A tendência é que um acordo sobre o tema seja votado pelo Supremo no dia 25 de março, quando o plenário da Corte deve retomar o julgamento das decisões que suspenderam o pagamento de penduricalhos nos Três Poderes. Na semana passada, o julgamento do caso foi iniciado, mas os ministros decidiram adiar a votação para analisar a complexidade do tema.
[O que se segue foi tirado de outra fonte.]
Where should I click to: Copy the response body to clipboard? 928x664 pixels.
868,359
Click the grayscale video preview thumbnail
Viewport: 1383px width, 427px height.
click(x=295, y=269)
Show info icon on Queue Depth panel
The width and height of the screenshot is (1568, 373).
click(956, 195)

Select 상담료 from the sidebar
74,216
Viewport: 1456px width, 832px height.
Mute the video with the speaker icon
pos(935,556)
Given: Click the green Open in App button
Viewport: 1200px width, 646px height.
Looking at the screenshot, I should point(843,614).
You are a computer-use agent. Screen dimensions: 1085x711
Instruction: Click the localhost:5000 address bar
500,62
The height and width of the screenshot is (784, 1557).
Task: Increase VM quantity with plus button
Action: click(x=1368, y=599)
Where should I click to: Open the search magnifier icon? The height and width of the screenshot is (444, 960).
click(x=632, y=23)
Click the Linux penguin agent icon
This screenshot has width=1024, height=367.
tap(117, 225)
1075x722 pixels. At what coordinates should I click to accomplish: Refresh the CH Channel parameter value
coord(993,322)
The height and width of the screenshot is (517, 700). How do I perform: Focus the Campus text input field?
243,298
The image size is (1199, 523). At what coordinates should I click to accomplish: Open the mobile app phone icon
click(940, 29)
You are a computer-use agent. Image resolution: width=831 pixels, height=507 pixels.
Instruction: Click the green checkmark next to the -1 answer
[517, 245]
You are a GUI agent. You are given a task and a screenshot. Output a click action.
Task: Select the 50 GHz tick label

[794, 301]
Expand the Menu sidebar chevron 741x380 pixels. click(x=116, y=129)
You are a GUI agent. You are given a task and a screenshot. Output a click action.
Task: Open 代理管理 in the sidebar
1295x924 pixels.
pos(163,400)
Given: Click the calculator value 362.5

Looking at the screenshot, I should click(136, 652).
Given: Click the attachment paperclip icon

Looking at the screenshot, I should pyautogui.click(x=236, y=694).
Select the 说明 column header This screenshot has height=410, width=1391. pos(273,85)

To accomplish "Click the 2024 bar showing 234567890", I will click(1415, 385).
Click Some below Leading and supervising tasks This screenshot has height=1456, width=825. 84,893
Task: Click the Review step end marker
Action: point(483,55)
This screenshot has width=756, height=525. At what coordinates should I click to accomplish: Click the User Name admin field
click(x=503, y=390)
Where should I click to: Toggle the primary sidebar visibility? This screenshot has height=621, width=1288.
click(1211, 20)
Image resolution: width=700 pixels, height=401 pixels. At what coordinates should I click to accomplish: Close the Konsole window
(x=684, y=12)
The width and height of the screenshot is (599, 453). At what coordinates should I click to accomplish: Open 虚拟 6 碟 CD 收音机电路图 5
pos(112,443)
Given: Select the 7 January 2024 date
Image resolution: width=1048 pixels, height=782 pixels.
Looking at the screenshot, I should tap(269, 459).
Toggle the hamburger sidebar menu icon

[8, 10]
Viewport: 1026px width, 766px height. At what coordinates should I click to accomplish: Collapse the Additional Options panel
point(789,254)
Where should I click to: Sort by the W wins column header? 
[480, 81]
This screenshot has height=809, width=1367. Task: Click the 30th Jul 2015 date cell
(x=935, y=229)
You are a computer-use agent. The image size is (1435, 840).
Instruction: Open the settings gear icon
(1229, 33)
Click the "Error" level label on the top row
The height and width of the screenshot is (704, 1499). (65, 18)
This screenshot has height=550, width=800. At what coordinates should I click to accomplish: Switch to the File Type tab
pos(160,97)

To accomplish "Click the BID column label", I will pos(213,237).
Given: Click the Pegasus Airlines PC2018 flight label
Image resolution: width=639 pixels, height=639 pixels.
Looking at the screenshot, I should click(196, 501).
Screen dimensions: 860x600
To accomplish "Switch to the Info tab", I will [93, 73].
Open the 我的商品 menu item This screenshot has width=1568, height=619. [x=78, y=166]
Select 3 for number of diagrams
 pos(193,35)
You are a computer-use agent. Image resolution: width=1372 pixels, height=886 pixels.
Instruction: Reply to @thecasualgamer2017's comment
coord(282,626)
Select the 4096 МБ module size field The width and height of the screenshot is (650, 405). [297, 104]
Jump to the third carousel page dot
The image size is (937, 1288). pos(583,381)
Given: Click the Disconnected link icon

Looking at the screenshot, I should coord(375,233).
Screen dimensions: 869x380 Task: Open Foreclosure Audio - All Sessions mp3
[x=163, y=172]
A comissão técnica é composta por representantes do Poder Judiciário, Senado, Câmara dos Deputados, Governo Federal e instituições convidadas como a Procuradoria-Geral da República, Tribunal de Contas da União e Defensoria Pública da União. Entre os integrantes estão nomes como Dario Durigan, secretário executivo do Ministério da Fazenda, e Flávio José Roman, advogado-geral da União, além de representantes da Casa Civil da Presidência da República e do Ministério da Gestão e da Inovação em Serviços Públicos.

O trabalho da comissão será acompanhado de perto por servidores públicos e especialistas em direito administrativo, já que a questão dos penduricalhos envolve milhares de funcionários em todo o país e impacta diretamente o orçamento público. A expectativa é que as discussões resultem em uma solução equilibrada que respeite tanto o teto constitucional quanto os direitos adquiridos pelos servidores.